### TASK BRIEF:
Retype the material below without any changes, covering the stretch from its first line through the line containing "point(1257,23)".

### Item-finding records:
▬▬▬

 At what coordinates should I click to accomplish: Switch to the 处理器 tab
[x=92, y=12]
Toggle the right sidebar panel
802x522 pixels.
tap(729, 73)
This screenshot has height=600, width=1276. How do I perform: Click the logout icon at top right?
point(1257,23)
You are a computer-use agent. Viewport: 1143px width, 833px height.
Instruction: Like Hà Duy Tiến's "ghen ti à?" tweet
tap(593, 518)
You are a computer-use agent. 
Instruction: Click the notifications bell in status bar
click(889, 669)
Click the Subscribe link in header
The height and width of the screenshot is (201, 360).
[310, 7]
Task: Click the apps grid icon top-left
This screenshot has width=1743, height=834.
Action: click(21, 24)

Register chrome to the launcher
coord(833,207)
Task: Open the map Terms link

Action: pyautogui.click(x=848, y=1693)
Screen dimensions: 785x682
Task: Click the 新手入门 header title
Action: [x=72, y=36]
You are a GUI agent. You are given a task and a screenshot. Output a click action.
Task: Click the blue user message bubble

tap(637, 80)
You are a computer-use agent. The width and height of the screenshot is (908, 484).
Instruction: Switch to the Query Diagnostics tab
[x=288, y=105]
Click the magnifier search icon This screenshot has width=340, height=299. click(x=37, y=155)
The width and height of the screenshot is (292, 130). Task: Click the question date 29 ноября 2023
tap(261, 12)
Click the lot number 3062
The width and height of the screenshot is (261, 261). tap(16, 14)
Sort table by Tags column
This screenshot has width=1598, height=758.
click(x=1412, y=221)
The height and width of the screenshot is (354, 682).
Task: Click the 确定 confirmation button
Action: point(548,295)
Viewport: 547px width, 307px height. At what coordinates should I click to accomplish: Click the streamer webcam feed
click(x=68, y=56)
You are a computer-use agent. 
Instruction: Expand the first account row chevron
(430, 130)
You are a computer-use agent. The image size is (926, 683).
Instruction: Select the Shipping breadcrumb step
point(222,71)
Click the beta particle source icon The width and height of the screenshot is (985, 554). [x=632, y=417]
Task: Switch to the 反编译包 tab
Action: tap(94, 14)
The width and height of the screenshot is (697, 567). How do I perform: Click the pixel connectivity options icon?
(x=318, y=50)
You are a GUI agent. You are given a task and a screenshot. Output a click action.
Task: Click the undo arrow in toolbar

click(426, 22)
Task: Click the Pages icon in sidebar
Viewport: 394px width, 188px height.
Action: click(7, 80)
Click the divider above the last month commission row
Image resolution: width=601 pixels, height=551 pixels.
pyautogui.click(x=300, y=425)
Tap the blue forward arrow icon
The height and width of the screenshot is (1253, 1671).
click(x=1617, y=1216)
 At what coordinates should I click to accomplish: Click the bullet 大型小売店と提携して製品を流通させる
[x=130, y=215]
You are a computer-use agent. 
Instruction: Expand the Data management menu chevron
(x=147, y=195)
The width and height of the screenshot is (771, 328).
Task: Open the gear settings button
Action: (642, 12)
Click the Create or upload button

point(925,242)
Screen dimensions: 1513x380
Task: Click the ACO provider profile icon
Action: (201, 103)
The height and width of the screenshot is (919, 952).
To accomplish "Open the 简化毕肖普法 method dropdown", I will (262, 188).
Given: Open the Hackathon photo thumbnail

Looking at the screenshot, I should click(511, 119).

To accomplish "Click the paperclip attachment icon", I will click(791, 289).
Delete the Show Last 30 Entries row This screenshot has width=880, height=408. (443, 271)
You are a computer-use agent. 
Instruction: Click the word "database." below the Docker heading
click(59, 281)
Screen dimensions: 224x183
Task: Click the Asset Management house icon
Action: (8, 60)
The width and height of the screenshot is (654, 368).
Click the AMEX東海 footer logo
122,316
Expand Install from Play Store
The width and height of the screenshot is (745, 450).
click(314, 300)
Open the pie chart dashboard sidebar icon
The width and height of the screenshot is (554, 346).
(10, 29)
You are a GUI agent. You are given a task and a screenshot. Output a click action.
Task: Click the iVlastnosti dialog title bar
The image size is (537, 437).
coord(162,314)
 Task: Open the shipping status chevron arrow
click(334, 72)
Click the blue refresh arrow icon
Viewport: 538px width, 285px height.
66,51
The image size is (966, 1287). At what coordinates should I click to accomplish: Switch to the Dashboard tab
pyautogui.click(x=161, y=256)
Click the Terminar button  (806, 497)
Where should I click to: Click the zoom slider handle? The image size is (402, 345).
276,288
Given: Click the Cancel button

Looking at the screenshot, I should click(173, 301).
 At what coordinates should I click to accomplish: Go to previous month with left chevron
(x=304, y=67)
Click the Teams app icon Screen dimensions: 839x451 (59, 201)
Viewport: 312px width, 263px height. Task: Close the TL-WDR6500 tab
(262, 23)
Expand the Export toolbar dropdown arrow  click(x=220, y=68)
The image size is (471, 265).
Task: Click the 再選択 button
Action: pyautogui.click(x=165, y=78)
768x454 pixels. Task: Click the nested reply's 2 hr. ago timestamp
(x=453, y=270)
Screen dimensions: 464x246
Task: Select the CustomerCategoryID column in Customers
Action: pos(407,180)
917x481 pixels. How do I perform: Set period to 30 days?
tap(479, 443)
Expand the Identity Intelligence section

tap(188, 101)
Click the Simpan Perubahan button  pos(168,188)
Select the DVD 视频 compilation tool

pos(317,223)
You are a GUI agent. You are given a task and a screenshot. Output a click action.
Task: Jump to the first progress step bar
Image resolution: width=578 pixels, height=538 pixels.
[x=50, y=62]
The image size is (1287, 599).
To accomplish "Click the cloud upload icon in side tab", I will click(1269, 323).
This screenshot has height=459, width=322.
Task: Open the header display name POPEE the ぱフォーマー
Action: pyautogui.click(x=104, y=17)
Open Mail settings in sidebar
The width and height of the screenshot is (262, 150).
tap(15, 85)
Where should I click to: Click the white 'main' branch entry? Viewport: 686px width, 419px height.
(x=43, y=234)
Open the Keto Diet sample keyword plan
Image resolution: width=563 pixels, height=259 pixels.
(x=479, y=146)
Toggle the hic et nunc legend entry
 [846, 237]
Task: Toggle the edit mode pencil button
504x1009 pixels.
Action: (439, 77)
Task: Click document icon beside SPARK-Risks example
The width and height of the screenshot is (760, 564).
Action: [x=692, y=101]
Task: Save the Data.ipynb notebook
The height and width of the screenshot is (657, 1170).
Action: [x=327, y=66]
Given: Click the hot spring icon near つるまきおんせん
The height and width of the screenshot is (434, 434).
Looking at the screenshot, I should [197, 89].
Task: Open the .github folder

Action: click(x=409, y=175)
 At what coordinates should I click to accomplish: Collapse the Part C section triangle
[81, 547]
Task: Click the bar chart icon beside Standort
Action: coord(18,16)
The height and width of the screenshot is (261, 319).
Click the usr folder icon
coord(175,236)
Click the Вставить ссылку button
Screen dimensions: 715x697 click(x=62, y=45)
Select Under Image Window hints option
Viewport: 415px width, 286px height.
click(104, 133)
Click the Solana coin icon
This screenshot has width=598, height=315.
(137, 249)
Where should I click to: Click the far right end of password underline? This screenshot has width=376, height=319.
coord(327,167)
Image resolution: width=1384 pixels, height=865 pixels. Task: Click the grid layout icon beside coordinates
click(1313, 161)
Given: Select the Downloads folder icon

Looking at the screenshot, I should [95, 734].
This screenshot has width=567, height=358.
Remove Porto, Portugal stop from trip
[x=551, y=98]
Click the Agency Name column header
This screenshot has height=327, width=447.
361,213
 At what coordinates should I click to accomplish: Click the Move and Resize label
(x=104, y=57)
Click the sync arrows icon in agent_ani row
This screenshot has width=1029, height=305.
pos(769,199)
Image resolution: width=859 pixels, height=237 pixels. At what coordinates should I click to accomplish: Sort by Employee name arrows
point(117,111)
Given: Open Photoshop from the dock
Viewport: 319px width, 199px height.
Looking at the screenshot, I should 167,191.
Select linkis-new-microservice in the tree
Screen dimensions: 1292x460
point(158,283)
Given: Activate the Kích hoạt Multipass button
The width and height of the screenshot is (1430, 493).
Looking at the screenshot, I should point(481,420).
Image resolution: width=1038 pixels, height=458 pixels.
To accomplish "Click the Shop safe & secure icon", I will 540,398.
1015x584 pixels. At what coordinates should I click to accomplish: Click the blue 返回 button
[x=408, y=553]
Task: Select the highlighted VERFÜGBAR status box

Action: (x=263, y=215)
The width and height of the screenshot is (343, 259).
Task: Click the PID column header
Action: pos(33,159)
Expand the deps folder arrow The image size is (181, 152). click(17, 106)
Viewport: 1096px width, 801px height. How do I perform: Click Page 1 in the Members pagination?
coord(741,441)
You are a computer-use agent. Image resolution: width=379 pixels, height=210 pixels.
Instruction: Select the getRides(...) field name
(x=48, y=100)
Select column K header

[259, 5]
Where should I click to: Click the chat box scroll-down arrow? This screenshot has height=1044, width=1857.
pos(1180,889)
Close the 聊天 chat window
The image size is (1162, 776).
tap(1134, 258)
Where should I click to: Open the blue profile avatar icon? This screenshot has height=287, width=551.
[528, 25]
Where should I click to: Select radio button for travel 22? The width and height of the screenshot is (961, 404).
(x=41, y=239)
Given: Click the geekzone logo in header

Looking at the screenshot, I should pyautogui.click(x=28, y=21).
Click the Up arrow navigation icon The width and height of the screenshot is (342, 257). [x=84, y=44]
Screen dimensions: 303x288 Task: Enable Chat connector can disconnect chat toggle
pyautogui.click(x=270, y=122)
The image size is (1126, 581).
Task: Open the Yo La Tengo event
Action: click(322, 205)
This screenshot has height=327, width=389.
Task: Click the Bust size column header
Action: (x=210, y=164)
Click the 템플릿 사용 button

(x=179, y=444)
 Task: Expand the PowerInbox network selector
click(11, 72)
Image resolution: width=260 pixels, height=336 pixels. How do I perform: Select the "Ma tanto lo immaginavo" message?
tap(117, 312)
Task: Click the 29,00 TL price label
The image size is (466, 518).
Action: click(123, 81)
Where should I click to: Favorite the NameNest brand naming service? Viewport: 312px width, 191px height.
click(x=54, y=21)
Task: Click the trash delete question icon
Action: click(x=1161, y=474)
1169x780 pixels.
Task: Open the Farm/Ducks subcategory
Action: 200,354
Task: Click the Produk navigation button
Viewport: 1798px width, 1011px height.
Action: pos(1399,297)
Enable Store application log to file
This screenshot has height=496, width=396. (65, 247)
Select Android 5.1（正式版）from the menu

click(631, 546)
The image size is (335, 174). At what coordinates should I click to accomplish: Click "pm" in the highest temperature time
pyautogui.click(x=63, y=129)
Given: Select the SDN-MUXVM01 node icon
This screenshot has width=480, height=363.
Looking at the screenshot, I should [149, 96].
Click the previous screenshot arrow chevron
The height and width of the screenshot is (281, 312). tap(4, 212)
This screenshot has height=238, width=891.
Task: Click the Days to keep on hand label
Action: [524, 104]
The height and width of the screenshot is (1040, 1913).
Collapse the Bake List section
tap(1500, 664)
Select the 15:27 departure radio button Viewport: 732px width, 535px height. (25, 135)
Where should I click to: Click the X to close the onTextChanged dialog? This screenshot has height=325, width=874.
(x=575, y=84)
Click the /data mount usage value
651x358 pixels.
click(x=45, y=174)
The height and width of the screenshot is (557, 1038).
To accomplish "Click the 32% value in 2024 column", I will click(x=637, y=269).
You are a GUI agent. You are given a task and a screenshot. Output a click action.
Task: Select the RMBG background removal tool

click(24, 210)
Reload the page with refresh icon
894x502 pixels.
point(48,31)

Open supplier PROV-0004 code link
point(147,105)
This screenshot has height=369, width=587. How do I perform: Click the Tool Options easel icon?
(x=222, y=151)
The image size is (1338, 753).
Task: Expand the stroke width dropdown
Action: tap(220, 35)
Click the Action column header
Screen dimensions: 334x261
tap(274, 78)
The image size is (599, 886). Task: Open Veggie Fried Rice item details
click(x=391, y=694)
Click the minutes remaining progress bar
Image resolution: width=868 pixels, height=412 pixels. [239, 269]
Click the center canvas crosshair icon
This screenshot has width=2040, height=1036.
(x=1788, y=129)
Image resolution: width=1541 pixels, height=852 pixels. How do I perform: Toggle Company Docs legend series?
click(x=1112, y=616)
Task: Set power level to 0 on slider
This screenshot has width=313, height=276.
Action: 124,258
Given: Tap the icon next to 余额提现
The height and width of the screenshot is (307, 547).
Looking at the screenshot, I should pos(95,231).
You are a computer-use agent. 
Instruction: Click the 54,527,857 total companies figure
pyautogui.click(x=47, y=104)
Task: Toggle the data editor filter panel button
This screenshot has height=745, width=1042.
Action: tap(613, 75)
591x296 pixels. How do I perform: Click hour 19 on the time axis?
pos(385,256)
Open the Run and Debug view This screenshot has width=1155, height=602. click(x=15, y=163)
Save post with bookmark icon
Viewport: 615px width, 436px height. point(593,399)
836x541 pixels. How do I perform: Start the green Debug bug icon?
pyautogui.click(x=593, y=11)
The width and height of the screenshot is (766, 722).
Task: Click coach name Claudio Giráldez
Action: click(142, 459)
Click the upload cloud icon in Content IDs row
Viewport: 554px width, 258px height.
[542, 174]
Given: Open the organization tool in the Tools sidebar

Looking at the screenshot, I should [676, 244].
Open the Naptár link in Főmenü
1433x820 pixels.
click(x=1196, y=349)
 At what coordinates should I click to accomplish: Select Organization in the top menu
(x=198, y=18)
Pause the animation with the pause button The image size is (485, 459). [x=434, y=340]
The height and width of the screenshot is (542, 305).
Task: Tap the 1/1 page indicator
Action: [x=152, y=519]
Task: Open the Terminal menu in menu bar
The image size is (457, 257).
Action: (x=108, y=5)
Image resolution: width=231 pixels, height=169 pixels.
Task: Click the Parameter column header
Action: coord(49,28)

▬▬▬

### COMPLETED EXERCISE:
 At what coordinates should I click to accomplish: Switch to the 处理器 tab
[x=92, y=12]
Toggle the right sidebar panel
802x522 pixels.
tap(729, 73)
This screenshot has height=600, width=1276. How do I perform: Click the logout icon at top right?
point(1257,23)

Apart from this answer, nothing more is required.